**Stored data entries:**
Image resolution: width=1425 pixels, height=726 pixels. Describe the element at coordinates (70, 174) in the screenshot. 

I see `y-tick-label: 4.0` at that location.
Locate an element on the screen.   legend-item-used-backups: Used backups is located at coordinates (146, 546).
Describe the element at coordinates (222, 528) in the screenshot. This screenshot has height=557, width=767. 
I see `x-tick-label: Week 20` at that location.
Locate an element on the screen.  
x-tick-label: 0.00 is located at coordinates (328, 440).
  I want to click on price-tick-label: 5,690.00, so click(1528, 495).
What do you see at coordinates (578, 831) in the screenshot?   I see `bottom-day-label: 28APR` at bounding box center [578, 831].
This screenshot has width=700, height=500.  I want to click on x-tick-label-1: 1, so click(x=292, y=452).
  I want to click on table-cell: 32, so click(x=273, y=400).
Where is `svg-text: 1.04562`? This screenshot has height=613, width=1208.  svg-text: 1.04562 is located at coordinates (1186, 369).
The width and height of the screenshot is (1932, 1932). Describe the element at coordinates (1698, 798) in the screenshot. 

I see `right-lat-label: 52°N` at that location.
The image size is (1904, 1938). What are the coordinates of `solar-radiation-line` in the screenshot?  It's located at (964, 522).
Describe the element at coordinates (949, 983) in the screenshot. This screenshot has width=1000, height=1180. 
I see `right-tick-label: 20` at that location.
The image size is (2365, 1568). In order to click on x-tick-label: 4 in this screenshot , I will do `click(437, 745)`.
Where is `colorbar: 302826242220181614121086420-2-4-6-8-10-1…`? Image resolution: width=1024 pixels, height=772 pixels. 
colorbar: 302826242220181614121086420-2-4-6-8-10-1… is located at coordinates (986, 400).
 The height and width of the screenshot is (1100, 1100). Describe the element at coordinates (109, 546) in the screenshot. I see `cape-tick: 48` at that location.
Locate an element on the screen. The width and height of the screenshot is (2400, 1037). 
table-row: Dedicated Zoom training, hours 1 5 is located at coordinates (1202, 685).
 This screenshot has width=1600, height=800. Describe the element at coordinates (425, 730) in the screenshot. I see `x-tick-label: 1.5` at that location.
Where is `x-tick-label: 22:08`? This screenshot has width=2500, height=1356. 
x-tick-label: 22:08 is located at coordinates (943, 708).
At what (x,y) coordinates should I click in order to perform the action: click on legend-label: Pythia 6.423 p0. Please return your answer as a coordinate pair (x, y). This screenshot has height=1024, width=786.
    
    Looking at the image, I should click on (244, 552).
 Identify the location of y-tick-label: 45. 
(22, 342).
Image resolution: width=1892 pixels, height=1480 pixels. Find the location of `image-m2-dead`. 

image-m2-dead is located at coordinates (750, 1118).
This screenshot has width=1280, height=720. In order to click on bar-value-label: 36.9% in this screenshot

**How to complete this task:** Reproduce the lines of the records verbatim, starting at the line that contains "pixels, height=772 pixels." and ending at the line that contains "The height and".

**Output:**
Where is `colorbar: 302826242220181614121086420-2-4-6-8-10-1…`? Image resolution: width=1024 pixels, height=772 pixels. 
colorbar: 302826242220181614121086420-2-4-6-8-10-1… is located at coordinates (986, 400).
 The height and width of the screenshot is (1100, 1100). Describe the element at coordinates (109, 546) in the screenshot. I see `cape-tick: 48` at that location.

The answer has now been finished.